What you need to do: Return the lines of the records exactly, starting at the line that contains "Screen dimensions: 1102x418" and ending at the line that contains "Click the CI", both included.

————————

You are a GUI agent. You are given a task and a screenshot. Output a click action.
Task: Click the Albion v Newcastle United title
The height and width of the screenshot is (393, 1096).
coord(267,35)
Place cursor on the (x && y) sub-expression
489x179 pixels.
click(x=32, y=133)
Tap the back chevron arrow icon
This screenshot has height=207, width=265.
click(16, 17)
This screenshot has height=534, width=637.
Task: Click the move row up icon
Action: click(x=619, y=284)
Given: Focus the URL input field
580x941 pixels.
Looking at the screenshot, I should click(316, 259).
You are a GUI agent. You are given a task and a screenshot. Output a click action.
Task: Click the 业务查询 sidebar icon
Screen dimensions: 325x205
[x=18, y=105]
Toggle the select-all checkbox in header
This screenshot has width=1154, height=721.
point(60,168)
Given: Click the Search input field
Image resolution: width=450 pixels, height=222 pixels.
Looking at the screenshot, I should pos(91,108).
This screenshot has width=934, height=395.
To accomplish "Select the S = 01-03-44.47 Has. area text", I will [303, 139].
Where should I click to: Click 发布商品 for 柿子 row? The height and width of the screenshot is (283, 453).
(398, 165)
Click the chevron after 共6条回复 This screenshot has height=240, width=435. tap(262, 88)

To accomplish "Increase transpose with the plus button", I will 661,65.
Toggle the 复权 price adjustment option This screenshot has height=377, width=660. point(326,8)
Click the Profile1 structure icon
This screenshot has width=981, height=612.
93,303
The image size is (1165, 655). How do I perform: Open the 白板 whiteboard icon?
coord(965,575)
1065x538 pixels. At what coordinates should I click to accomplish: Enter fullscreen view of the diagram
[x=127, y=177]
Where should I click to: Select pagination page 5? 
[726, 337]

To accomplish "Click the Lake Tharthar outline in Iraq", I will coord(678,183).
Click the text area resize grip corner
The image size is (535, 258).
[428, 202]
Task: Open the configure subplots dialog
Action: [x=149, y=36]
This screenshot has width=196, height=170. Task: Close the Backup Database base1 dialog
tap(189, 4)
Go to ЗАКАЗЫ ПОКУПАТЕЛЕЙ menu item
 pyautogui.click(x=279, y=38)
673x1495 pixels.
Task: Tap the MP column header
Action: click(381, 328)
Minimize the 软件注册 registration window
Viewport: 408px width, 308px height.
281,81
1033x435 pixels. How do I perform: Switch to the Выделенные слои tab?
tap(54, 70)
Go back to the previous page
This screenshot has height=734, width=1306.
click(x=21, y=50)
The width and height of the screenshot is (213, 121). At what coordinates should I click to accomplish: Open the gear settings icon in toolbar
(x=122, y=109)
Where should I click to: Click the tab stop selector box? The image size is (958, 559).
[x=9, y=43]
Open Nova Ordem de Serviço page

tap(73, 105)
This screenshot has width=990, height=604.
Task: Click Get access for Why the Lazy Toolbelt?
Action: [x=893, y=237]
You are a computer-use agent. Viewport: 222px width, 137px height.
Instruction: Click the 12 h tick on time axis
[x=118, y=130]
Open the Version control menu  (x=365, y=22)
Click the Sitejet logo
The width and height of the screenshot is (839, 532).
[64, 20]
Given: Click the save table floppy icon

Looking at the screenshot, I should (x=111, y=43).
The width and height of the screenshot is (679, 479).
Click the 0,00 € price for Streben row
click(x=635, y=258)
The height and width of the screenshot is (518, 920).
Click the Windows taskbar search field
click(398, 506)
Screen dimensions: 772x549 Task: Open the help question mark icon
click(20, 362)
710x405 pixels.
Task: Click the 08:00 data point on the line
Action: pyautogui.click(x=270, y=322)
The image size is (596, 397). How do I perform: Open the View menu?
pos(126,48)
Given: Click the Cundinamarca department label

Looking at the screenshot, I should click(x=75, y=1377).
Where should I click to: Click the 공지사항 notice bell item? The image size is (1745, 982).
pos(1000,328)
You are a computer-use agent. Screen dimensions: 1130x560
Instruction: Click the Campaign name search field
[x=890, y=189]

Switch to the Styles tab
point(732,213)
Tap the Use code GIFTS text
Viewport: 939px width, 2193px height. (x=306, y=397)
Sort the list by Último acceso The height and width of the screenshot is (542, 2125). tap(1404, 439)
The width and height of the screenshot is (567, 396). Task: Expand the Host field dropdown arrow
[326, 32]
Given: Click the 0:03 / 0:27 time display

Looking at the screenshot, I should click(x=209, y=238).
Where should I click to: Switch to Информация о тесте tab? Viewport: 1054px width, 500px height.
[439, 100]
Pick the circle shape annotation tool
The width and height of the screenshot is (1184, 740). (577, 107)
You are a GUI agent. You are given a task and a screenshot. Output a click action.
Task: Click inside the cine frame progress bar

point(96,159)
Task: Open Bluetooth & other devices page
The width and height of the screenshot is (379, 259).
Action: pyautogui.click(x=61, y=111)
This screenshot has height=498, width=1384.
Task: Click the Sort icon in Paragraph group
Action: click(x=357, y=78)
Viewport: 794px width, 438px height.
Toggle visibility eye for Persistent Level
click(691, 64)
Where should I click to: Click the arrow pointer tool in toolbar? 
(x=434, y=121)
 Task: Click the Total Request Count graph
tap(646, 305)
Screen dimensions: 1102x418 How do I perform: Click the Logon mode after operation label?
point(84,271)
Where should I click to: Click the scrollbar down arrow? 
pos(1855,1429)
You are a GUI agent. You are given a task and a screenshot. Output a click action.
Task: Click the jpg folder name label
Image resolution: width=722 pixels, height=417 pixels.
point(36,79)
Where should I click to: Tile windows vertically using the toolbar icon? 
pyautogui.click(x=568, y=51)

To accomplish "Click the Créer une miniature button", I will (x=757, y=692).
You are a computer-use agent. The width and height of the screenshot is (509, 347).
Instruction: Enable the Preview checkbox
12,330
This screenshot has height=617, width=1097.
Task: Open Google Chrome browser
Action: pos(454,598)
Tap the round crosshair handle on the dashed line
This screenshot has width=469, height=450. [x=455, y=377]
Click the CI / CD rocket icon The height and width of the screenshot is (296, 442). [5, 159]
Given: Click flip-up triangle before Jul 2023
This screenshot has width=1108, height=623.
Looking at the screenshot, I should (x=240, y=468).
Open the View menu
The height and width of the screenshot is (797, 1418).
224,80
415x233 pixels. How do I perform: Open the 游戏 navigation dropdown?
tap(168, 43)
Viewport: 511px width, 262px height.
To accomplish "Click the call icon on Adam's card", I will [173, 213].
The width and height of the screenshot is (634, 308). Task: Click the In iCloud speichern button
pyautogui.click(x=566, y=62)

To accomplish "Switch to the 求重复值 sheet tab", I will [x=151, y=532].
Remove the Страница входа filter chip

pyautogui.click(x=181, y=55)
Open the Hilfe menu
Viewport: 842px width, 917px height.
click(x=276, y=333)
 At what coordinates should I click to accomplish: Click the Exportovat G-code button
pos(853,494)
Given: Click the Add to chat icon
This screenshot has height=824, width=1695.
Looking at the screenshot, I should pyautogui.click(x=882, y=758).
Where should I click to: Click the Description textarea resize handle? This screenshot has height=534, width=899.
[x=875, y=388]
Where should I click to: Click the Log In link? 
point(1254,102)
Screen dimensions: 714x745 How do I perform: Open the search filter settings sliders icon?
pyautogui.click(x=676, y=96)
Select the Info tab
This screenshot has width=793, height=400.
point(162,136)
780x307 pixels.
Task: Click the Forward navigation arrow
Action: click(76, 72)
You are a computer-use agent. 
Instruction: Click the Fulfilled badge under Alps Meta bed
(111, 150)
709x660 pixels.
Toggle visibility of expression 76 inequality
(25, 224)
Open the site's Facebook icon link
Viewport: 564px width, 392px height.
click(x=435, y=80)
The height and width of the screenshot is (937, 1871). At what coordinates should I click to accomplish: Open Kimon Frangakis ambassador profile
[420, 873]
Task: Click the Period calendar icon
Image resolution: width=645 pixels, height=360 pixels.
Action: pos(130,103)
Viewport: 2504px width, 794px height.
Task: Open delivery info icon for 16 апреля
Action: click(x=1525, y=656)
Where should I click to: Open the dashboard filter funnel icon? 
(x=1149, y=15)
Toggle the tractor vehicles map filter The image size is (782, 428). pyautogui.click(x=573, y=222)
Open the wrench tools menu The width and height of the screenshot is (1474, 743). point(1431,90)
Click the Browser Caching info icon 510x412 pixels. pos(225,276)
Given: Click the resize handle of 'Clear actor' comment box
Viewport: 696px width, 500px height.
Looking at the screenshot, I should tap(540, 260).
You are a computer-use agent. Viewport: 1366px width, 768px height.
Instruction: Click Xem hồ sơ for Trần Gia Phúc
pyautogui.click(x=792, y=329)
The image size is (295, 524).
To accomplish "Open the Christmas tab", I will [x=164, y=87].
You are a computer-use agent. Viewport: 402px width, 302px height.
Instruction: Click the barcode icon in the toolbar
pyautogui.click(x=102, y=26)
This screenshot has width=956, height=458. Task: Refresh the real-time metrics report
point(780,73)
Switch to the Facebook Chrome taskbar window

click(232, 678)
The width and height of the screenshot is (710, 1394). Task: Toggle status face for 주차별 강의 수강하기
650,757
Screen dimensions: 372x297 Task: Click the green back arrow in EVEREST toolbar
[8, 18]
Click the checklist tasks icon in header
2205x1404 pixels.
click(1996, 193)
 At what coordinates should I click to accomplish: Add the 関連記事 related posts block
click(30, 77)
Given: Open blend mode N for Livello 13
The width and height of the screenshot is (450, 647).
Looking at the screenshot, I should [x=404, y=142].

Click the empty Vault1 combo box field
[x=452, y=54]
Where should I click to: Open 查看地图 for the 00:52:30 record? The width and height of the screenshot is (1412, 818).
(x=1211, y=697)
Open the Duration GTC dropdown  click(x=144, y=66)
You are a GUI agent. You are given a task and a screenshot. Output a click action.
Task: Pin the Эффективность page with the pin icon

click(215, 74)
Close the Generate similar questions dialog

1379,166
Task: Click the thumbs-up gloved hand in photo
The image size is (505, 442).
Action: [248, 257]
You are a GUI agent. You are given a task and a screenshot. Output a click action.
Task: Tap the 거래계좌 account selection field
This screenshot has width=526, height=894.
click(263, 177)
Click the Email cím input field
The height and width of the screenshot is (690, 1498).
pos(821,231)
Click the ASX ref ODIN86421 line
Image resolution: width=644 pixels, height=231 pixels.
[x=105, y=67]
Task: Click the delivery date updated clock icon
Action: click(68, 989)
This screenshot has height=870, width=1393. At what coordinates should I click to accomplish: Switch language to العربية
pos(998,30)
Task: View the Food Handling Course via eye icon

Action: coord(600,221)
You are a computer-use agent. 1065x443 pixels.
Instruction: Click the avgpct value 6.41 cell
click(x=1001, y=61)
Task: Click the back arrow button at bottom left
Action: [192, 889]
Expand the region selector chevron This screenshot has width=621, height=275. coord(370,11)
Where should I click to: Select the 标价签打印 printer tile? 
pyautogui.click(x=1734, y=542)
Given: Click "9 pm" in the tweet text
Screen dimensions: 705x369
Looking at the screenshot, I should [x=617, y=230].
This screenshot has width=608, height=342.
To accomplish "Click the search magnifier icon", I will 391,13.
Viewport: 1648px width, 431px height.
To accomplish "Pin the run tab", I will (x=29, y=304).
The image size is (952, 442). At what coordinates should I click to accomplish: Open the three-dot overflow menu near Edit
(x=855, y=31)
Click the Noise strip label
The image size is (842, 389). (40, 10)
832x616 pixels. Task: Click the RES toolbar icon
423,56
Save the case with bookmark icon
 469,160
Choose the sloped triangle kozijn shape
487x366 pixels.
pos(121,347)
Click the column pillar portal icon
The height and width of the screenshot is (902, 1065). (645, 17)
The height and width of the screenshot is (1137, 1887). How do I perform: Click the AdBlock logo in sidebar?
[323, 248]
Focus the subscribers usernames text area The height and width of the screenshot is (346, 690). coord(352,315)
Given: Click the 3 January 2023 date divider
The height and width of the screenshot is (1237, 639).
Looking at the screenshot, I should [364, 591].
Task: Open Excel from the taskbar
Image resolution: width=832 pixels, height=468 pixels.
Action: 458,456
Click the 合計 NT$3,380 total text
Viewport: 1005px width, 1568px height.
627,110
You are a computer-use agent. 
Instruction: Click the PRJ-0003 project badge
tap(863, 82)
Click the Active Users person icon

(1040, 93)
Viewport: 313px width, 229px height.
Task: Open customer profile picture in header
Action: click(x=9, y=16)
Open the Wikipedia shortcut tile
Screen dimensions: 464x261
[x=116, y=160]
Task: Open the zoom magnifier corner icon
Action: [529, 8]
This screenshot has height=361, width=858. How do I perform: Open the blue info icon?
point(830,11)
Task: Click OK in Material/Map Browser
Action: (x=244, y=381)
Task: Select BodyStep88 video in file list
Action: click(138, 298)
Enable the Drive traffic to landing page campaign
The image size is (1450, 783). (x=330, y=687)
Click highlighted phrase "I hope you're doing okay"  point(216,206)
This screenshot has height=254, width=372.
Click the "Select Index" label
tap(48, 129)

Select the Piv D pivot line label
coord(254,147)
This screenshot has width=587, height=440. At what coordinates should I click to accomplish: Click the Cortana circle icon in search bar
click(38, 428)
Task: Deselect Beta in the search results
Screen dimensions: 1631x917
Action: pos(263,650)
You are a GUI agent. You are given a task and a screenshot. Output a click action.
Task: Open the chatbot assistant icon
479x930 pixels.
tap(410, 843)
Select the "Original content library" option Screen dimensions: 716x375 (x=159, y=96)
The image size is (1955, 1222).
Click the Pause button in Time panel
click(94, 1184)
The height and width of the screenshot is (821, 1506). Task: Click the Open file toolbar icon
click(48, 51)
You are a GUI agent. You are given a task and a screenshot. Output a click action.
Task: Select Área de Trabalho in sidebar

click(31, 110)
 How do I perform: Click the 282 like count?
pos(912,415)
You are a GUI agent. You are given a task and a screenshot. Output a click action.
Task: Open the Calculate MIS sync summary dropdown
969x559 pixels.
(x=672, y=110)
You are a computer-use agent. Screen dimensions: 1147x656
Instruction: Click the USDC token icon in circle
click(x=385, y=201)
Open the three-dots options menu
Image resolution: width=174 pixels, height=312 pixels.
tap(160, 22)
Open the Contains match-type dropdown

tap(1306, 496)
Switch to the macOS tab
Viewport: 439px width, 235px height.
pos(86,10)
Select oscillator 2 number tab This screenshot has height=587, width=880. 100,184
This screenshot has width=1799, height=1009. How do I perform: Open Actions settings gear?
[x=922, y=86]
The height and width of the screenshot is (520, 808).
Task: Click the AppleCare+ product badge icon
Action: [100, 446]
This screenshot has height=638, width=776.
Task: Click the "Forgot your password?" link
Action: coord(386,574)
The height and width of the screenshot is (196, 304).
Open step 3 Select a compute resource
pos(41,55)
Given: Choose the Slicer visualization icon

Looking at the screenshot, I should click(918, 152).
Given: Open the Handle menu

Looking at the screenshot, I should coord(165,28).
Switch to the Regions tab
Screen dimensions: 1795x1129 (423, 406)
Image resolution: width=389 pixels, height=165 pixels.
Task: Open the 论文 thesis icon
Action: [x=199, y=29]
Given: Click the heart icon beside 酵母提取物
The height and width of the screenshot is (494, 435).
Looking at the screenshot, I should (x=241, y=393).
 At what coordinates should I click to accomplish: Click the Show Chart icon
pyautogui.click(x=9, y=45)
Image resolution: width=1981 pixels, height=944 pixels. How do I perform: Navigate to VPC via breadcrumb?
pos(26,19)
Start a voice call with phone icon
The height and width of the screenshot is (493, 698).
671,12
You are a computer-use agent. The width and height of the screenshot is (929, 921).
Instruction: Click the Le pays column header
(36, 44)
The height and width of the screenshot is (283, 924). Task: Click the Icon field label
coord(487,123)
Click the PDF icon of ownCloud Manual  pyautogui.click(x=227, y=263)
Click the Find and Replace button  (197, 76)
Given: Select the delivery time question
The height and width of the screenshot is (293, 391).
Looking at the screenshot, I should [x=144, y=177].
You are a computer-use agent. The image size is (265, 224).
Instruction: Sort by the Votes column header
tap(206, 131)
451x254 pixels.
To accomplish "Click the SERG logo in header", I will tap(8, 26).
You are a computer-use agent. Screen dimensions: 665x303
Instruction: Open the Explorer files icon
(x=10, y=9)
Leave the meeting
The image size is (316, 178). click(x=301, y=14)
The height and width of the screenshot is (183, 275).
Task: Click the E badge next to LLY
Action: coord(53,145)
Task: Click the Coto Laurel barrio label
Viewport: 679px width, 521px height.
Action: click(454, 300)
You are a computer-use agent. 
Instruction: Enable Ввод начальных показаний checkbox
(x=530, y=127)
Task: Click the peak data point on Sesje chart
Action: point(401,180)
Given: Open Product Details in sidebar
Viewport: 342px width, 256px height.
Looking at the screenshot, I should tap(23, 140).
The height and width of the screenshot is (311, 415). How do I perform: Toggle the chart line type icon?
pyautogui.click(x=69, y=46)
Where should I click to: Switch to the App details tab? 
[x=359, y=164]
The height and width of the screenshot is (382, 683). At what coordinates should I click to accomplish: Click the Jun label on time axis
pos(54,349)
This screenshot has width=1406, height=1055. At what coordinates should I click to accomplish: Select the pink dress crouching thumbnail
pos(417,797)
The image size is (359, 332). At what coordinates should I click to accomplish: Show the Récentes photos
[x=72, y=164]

————————

Correct result:
Screen dimensions: 1102x418 How do I perform: Click the Logon mode after operation label?
point(84,271)
Where should I click to: Click the scrollbar down arrow? 
pos(1855,1429)
You are a GUI agent. You are given a task and a screenshot. Output a click action.
Task: Click the jpg folder name label
Image resolution: width=722 pixels, height=417 pixels.
point(36,79)
Where should I click to: Tile windows vertically using the toolbar icon? 
pyautogui.click(x=568, y=51)

To accomplish "Click the Créer une miniature button", I will (x=757, y=692).
You are a computer-use agent. The width and height of the screenshot is (509, 347).
Instruction: Enable the Preview checkbox
12,330
This screenshot has height=617, width=1097.
Task: Open Google Chrome browser
Action: pos(454,598)
Tap the round crosshair handle on the dashed line
This screenshot has width=469, height=450. [x=455, y=377]
Click the CI / CD rocket icon The height and width of the screenshot is (296, 442). [5, 159]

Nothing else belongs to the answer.